THURSDAY, April 25, 2024
nationthailand

Car sharing can help ease traffic snarls

Car sharing can help ease traffic snarls

WHEN I first arrived in Asia in the early 90s, the journey from the Bangkok city centre to Don Mueang airport was so long it had spawned a unique side industry.

Roadside hawkers selling portable toilets for those who couldn’t make it to the airport without a bathroom break.
Perhaps people are better prepared for gridlock these days because I haven’t seen those salespeople on recent trips to Bangkok. But even with the city’s ever-expanding mass rapid transit system, and kilometres of new roads, traffic congestion is only getting worse.
While Bangkok might be one of the worst places in Asia for congestion, it is far from alone. The region’s fast-growing cities regularly populate the rankings of the world’s most miserable places to commute in. 
According to Boston Consulting Group, Bangkok drivers spend an average of 72 minutes per day in traffic. This horrifying amount of time lost in congestion is followed by Jakarta in second place at 68 minutes per day. Manila, Hanoi and Kuala Lumpur score 66, 58 and 53 minutes per day spent in traffic, respectively.
The causes of congestion are complex, and fixing the problem won’t be easy. But along with investment in public transit and better urban planning, there is another solution at hand, and one that doesn’t require massive government expenditure. It’s about using the technology that is already in our pockets – smartphones – and the cars already on the street.
That may sound strange, but it’s not if you think about it. Apps like Uber make it easy for people to share their ride, getting more people into fewer cars.
That can help reduce congestion because it creates a viable alternative to private car ownership. After all, if you can press a button and get an affordable ride across town or to the MRT station within minutes at any time of day or night, why bother to own a car at all? 
In research we commissioned, The Boston Consulting Group found that up to 70 per cent of private vehicles on the road today in Asia could be removed if ridesharing becomes a viable substitute for private vehicle ownership.
Cars take up space when they are moving, but there is another, less immediately obvious cost to the way cities get around currently: the land taken up when they are stationary. 
Cities that embrace ridesharing drastically reduce the need for parking, freeing up space for parks, public squares, schools or vital infrastructure.
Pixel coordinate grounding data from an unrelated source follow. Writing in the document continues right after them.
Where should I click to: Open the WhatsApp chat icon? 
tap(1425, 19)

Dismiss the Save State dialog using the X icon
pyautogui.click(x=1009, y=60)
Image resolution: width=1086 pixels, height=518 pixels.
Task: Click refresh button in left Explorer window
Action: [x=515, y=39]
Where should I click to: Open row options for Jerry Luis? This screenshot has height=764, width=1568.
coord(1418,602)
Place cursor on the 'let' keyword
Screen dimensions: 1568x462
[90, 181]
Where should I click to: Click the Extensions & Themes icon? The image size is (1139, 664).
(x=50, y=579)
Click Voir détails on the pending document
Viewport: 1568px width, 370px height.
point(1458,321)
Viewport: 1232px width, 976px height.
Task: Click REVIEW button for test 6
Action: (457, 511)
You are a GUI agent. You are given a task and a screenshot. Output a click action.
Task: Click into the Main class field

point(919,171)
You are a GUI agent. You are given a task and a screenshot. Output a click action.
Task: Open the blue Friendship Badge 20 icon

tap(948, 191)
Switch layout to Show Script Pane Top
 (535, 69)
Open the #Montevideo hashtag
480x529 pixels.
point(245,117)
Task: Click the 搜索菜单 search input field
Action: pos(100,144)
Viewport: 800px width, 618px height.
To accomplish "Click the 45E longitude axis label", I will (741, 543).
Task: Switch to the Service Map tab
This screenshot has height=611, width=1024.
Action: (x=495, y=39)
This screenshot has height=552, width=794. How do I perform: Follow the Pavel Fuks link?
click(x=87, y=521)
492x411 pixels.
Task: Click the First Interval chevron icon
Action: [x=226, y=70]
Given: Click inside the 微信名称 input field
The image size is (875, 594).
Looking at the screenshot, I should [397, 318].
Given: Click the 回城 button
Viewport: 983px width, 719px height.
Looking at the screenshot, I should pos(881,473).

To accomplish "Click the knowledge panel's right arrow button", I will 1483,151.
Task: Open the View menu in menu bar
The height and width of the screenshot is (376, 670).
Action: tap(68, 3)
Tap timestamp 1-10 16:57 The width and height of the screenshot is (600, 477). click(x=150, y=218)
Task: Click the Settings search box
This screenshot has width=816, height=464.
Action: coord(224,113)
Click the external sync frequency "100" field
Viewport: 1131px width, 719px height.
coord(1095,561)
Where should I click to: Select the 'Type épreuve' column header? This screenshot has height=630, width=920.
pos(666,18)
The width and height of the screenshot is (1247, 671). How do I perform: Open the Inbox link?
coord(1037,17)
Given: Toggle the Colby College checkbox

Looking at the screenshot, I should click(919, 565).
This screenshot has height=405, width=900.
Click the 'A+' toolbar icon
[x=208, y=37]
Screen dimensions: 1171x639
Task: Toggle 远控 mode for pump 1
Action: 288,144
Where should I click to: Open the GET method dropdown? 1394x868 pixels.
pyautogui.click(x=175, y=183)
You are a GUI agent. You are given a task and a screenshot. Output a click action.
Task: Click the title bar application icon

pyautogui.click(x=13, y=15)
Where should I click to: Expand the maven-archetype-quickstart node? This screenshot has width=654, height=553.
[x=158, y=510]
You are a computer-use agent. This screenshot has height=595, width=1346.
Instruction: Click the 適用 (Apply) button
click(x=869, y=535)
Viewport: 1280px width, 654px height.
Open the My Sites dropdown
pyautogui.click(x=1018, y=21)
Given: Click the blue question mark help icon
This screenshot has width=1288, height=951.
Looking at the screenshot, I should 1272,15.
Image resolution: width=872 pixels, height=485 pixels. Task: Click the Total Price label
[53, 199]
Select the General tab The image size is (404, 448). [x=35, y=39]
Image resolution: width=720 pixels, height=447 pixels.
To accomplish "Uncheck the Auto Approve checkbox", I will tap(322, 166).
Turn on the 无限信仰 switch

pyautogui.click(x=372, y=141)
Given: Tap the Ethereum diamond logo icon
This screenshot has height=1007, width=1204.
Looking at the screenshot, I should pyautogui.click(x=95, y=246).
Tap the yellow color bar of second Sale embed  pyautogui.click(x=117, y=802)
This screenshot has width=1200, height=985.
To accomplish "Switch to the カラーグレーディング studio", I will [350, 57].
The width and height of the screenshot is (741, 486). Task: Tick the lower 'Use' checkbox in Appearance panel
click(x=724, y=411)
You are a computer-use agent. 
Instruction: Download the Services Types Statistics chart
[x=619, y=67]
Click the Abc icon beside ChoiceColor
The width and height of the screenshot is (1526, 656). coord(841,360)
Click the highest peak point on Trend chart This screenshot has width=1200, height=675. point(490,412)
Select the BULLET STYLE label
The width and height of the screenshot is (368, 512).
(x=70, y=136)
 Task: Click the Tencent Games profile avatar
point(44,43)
In fact, the BCG research has shown that parking all the cars in Southeast Asia would require a parking lot 25 times the size of Hong Kong.
So making it easier to share the cars on the road can help reduce congestion. But we also know that cities need robust public transport networks to get moving. Yet building MRT lines and train stations isn’t enough. Governments also have to think about how people will get people to and from them, the so-called first mile/last mile problem.
Ridesharing is proving well suited to filling this gap. Just last month, Singapore announced its intention to curb private car growth altogether and boost investment in public transit, citing the need to move to a “car-lite” future. 
It’s no coincidence that the country has long welcomed ridesharing companies like Uber, which are an important partner in this vision. Our data shows that close to 30 per cent of all Uber trips begin or end close to an MRT station in Singapore. In Bangkok, this number is about 20 per cent and growing. 
By making it easy for people to give their fellow citizens a lift, we can turn the growing number of cars on our cities’ roads into part of the solution.
 It’s counterintuitive, I know, but the best solution to “carmageddon” is not to demonise cars; it’s to use them more efficiently.

The writer is chief business officer, APACx Uber.